The service over, we were taken to the bell tower. The same twelve singers – each time new singers are appointed in turn – made a circle, seized the ropes hanging from beneath the dome, and starting pulling them in turns, forcefully, in swinging motion. There were no small bells, so there were no trills. The chime was joyful and lingering, making one wish to join in a slow church procession to the count: one-two-three-step! One-two-three–step!

– How nice their faces are – Linda remarked surmising costly mementoes at the shop in no hurry to buy anything.

She repeated these words on our way back and at home, when we were discussing our plans for Sunday, including the option of attending a Sunday – that is, festive – service.

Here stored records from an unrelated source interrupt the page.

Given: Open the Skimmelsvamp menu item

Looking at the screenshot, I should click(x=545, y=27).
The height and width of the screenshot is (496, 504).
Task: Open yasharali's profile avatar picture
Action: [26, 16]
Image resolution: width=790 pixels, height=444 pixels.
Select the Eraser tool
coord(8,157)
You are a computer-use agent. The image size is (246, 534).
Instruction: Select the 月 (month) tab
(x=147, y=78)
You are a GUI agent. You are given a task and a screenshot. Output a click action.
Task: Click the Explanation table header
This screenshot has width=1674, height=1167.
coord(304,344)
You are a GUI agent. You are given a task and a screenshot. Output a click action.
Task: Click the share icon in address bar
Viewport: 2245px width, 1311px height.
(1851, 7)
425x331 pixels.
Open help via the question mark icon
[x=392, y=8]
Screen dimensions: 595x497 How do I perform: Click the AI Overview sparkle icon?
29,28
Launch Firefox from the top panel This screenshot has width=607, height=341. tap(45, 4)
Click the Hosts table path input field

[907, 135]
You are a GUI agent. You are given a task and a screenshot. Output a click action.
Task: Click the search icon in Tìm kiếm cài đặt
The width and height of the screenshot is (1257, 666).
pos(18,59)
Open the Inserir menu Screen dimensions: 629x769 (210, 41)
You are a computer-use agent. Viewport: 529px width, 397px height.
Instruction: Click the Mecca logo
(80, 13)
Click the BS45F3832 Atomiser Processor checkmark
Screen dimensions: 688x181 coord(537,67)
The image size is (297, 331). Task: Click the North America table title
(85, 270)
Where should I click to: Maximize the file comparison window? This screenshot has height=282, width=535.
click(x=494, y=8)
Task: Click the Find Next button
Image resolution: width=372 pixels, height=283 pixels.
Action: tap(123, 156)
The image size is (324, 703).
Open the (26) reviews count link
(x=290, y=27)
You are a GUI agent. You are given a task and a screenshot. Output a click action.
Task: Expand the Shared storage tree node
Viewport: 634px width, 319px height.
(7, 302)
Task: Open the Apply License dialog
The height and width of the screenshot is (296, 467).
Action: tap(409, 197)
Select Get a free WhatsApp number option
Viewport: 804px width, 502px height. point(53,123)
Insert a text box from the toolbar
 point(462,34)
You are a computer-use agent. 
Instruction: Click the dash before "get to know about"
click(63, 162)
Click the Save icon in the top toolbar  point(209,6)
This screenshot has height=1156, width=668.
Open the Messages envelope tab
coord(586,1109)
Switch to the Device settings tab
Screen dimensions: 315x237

– It is a very wealthy community. Everyone joining it has to pass their property over to the nunnery – real estate, land, stocks and shares – the nunnery manages their assets. As you can see, rather successfully – Linda stressed.

– And what do they get instead?

– Carefree life. Socializing. Talking to God. And mind you – you see around joy, awe, singing praises, smiles…

– It means we are going to mass tomorrow?

– Nope! – Linda snapped. – What about you?

– To tell the truth, I don’t feel like that either. One should have home of one’s own.

Whales and humans.

Provincetown – unlike, say, New York, – is a small place. Nevertheless, you can’t consider it a provincial town, even a “rayon” center. There are two reasons for that. The first is that the town is the unofficial Mecca for American sexual minorities. And the second is the world-famous eco-show “Atlantic Whales and Killer Whales”.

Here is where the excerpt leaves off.